My parents first arrived in Crimea with three-year-old me and two suitcases in their hands, and they went through hell. They’ve been both skilled doctors, but they were rejected in all job offers in the city of Kerch because of their Crimean Tatar nationality stamped in their passports. They changed many places. They were hopping from one apartment to another because when KGB officers got to know that these were Crimean Tatars, they forced the owners to kick them out.
Finally, a couple of years after, they managed to buy a very small land plot with a pet house on it, not bigger than a chicken coop. Their biggest dream was to live in their native Crimea, and they started to build a house of their own. For over 10 years, they’ve been building up literally stone by stone.
I remember my father was scrolling through hundreds of notes and pages with hundreds of projects of his own with this house. All my childhood dreams and all my childhood games were actually played in the unfinished rooms of this home. I imagined myself a princess in a castle when I finally had my own house with my own room, with my own bed, with my own wardrobe and a table, and I spent the most joyful time in my life in my home. And I could have had more joyful moments and happy moments to share with you, if not another tragedy, the tragedy of occupation of 2014.
Yet another Moscow dictator decided to launch a geopolitical project of his own in Crimea based on the Russian military grandeur. He turned my homeland into a prison, an open-air prison, when anyone who dared publicly to say that Crimea is Ukraine can be in prison for at least five years. And because of this repressive reality, again, many thousands of Crimean Tatars and Ukrainians started to flee the peninsula. And the first victim of this occupation was a 33-year-old man, Rishat Ametov, a Crimean Tatar.
He is a father of three children.
He was a one-man picketer in the central square of Simferopol, which is the capital of Crimea. He had a pro-Ukrainian protest, and he was detained because of this and taken into unknown direction. And in two weeks after, we found his dead body tortured. On my part, I could not bear living under the Russian flag in Crimea, just silently watching how this violence is happening.
And I left my homeland in my car with my five-year-old daughter, Iman, with our cat, Sara, in the basket, and just a few bags.
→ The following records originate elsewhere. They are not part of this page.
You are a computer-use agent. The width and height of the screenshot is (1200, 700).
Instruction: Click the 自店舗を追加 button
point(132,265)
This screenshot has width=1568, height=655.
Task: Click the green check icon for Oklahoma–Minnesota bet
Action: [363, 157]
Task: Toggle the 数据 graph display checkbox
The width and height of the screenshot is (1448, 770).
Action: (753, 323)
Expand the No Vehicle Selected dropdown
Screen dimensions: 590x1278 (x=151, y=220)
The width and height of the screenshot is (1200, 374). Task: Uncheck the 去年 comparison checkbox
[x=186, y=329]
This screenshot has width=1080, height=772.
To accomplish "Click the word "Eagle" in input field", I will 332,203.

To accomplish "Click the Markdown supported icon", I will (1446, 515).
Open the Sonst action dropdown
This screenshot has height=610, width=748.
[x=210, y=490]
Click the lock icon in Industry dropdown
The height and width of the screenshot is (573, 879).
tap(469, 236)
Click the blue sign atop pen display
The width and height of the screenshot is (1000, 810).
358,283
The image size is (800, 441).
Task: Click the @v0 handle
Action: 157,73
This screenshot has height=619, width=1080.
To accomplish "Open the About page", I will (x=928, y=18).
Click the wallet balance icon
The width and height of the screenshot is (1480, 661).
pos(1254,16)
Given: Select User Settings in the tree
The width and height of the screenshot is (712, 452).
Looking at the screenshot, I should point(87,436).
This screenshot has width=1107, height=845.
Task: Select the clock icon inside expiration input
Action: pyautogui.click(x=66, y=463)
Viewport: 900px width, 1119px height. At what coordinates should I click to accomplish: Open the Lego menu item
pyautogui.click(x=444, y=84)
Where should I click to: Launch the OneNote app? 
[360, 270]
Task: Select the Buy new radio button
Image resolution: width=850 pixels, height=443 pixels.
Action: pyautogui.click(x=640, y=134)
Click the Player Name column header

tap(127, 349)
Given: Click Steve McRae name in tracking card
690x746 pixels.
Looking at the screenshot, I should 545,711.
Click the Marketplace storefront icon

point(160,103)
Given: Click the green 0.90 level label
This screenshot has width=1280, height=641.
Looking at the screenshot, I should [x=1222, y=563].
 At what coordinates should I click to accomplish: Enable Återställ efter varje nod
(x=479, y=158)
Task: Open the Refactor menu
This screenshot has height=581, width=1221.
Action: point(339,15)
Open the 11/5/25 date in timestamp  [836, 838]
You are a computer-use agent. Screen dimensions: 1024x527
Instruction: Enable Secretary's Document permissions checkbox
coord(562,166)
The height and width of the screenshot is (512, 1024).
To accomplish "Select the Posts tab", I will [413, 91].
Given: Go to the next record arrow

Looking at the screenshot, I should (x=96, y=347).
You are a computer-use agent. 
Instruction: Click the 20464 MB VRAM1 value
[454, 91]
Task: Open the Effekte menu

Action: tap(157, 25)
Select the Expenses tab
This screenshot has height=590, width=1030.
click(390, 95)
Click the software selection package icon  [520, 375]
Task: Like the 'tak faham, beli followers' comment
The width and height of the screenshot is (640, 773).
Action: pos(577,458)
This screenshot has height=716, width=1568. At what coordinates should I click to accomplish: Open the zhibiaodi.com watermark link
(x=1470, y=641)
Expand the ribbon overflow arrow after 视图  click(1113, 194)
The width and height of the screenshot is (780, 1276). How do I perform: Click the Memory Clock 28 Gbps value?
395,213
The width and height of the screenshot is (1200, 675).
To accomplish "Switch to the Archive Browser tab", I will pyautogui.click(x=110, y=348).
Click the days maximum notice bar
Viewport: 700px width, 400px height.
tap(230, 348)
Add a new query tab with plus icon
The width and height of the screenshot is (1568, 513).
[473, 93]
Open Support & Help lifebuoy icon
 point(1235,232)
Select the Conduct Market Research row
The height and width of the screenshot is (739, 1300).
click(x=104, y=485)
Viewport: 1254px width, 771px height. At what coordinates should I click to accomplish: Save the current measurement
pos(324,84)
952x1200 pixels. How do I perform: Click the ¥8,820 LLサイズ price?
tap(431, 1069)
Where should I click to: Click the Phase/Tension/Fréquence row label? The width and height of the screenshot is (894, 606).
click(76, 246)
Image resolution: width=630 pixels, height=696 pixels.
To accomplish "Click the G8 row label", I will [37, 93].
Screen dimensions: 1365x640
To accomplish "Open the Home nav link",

And I probably felt the same pain as my whole family and my whole nation felt losing home, generation after generation, history repeated again. My daughter, Iman, she was five years old back then. She was so desperate, you know, to find the way to return home.
And on the way, in the car, she started suggesting different options. She said, “Mommy, let us buy a present and give it to Putin, and he’ll be pleased. And he might give us Crimea back.” I said, “My dear, this might not be the case.” She continued. She said, “Mommy, let us buy a gun in a toy shop. Let us scare him. And if he’s scared, he will give us our home back.” I said, “My dear, this might not be the case either.”
She thought for a while and asked me if Putin had children. I said, “Probably yes.” She asked me if he loved his children. I said, “Probably yes.” And then she came to the most unexpected conclusion I could have ever thought of. She said, “Mommy, if he loves his children, why does he commit this cruelty to all of us? You should do something about this.” And I was very stunned, but I actually started doing something about this. New life in Kiev, new place, new job. I knew I would never give up.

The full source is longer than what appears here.